Soldier-to-be snubbed over ‘tiny’ tattoo

A Spanish woman has been turned down by the country's military because she has a 4cm by 2cm tattoo just above her wrist.

Soldier-to-be snubbed over 'tiny' tattoo
Spanish King Juan Carlos salutes the Royal Guard during the Spanish National day military parade on October 12, 2012. Photo: Dominique Faget/AFP

The highly-qualified aspirant, identified only as J.C by Spanish press, was rejected because of new military rules introduced in June.

The 25-year-old has completed higher studies, can lay claim to a driving licence and holds an English language certificate.

She should be an ideal candidate for service in the country's armed forces but has fallen foul of the military's new tattoo code.

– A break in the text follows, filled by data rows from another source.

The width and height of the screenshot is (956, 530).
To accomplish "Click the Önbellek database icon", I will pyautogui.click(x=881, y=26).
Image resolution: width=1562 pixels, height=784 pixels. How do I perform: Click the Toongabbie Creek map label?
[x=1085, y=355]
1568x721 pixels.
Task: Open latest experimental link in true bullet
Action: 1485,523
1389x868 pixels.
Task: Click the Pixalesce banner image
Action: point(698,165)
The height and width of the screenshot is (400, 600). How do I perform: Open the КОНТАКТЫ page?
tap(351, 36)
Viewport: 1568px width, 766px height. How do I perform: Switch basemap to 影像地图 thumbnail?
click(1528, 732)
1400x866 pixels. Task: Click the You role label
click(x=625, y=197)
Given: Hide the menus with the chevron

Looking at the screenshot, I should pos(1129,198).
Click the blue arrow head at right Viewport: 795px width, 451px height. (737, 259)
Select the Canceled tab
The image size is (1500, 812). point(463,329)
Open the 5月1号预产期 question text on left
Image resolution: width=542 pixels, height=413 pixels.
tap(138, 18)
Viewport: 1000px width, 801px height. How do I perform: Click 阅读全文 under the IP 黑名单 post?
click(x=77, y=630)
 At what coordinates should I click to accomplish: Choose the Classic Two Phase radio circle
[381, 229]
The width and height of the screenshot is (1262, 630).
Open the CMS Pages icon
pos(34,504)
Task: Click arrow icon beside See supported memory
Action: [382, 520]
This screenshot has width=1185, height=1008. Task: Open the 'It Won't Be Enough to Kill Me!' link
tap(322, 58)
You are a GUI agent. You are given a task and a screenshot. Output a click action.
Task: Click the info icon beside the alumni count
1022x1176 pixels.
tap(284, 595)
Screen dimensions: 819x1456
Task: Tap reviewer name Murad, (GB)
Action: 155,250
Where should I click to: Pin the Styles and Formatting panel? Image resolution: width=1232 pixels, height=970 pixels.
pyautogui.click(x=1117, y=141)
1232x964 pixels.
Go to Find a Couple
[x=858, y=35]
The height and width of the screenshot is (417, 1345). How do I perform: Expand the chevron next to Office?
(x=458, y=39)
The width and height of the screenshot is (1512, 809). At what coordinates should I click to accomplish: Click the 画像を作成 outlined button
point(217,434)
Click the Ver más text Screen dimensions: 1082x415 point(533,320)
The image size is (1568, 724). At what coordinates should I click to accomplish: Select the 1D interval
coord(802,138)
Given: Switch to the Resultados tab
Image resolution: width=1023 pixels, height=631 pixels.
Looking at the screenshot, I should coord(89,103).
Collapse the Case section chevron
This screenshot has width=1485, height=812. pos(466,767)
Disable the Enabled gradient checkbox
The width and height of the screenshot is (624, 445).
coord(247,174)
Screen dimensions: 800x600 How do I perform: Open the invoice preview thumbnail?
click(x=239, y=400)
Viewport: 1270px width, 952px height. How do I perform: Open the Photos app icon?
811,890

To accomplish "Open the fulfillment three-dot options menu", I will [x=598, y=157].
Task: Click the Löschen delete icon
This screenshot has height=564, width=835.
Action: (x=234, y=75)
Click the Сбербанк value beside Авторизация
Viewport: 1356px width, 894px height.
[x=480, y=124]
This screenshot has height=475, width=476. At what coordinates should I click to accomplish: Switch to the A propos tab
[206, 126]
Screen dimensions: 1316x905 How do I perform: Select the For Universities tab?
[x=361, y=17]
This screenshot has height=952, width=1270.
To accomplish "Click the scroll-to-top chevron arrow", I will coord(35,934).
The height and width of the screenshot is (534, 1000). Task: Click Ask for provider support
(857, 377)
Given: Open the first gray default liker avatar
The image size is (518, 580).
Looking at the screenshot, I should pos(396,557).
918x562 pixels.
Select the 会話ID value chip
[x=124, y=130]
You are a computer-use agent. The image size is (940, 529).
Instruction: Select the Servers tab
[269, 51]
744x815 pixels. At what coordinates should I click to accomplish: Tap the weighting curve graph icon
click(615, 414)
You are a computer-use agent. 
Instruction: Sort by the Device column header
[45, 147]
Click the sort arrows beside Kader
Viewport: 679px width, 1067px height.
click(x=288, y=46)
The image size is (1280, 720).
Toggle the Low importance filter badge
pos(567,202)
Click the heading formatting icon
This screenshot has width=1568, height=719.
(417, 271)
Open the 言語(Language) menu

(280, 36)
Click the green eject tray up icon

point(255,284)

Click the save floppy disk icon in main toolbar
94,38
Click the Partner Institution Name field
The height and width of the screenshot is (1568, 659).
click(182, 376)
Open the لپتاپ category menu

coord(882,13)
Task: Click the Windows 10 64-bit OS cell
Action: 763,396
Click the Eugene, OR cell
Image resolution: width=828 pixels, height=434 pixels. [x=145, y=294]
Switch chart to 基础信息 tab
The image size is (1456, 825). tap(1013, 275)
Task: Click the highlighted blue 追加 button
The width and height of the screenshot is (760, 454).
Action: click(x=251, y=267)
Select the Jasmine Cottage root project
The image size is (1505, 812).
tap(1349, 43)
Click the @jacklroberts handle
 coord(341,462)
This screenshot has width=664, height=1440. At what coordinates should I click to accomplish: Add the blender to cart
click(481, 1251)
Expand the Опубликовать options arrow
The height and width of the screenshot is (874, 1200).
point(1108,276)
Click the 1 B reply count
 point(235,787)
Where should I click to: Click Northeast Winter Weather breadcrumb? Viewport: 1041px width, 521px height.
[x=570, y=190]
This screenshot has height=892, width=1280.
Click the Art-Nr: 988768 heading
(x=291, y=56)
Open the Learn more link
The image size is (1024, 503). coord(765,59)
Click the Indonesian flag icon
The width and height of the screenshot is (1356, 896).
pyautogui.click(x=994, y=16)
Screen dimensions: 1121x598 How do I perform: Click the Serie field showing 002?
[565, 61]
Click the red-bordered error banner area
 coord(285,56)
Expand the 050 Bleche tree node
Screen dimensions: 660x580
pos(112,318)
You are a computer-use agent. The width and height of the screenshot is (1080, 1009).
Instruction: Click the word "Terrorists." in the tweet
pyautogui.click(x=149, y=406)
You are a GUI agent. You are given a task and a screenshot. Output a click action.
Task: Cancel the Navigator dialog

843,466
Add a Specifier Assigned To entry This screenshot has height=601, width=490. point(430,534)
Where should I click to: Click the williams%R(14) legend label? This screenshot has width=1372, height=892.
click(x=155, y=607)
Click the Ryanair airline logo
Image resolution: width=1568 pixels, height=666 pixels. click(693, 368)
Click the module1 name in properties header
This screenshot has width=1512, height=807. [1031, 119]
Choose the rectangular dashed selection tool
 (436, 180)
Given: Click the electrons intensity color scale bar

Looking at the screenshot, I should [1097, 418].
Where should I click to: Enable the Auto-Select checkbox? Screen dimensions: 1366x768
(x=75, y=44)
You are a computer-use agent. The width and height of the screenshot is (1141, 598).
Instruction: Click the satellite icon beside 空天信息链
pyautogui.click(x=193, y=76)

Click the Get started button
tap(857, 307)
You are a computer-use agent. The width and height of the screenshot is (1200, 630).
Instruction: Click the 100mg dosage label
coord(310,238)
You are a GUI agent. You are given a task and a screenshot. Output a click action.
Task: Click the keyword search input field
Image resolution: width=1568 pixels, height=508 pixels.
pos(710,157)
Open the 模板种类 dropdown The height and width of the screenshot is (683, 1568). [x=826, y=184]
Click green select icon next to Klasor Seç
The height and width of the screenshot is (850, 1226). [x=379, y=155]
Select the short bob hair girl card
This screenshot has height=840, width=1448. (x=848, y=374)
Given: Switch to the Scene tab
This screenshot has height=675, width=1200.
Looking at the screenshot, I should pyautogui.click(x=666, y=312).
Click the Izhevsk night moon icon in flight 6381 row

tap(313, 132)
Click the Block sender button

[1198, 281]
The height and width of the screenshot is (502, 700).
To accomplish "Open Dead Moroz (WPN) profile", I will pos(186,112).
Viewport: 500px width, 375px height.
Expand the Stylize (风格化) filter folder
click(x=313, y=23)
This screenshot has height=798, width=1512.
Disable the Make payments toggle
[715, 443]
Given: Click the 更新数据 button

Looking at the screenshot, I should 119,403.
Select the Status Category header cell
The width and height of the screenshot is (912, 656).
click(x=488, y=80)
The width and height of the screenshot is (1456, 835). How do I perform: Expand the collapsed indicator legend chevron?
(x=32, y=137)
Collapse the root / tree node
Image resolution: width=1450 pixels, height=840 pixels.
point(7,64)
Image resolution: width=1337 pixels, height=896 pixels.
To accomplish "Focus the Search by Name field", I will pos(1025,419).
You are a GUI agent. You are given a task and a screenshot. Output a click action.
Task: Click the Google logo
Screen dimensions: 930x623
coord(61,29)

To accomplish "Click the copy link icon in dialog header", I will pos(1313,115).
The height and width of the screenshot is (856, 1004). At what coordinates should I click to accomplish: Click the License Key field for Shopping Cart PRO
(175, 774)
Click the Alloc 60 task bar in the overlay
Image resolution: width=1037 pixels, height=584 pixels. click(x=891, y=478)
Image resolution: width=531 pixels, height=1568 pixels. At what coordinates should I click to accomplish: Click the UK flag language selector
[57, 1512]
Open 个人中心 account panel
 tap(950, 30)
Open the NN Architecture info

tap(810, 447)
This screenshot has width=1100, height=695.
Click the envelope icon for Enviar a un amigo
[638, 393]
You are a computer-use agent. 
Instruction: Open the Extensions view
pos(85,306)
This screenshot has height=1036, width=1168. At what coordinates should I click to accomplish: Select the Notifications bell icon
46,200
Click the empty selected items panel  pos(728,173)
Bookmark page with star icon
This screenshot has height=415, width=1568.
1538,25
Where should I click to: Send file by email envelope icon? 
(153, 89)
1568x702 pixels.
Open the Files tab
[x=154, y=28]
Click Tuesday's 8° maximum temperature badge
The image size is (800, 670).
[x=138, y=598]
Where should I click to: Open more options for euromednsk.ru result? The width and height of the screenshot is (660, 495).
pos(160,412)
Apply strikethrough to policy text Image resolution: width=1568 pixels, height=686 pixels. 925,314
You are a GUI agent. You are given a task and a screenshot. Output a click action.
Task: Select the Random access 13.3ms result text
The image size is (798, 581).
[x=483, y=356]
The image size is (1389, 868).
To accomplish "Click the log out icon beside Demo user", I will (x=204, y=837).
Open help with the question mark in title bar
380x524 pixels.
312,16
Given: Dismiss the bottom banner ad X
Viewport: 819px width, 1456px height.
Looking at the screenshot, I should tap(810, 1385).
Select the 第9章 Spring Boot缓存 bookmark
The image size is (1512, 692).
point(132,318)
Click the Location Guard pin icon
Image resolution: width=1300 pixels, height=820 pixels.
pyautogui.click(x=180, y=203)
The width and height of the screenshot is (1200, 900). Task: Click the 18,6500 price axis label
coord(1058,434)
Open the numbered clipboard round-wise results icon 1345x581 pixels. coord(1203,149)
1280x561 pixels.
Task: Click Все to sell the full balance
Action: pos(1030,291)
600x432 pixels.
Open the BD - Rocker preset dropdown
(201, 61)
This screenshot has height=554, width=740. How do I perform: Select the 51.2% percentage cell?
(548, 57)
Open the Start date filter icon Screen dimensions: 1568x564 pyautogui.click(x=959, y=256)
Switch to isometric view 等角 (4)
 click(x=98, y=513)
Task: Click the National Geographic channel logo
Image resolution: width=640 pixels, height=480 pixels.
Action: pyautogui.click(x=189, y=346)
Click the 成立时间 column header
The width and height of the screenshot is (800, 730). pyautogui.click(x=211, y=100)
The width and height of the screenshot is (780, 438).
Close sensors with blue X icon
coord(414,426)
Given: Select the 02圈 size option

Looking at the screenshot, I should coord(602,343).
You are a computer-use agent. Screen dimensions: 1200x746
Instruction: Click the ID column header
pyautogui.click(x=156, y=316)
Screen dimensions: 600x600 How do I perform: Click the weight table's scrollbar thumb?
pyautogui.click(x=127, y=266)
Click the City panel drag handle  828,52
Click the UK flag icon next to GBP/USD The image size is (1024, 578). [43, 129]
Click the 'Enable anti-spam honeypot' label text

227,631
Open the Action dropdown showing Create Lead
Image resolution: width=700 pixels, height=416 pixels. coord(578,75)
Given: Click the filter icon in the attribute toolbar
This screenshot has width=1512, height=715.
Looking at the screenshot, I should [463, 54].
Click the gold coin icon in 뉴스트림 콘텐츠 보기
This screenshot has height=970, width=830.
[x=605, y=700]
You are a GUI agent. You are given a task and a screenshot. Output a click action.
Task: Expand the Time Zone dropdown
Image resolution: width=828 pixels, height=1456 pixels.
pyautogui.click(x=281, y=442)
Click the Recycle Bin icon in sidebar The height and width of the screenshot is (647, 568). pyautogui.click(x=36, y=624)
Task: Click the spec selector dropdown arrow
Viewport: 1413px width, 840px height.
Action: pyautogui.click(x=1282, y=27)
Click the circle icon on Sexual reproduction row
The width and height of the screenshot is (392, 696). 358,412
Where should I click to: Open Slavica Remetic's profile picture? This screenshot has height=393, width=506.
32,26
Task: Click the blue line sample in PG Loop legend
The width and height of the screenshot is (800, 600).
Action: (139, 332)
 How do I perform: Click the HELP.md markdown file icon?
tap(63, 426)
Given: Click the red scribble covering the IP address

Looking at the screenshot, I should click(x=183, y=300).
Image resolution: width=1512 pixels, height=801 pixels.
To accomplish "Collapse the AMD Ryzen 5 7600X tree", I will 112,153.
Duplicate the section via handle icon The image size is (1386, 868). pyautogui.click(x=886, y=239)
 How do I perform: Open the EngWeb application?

The rules forbid any tattoos which "contain expressions of images contrary to constitutional values, and military virtues," said Spanish national daily El País on Friday.

Tattoos which" dishonour the uniform, could compromise disciple or the image of the armed forces, are obscene, or could incite discrimination," are also banned said the daily.

In the case of J.C, who comes from the town of Getafe just south of Madrid, this shouldn't have been a problem.

Her tattoo is a 4cm by 2cm image of a reversed capital 'E' crossed by a diagonal line.

Unfortunately, the new rules also forbid tattoos which "could be visible while wearing any of the various army uniforms."

The tattoo of J.C is on her left arm just above the wrist, and as such could be visible when she is wearing a short-sleeved summer uniform, the Ministry of Defence told the aspiring soldier.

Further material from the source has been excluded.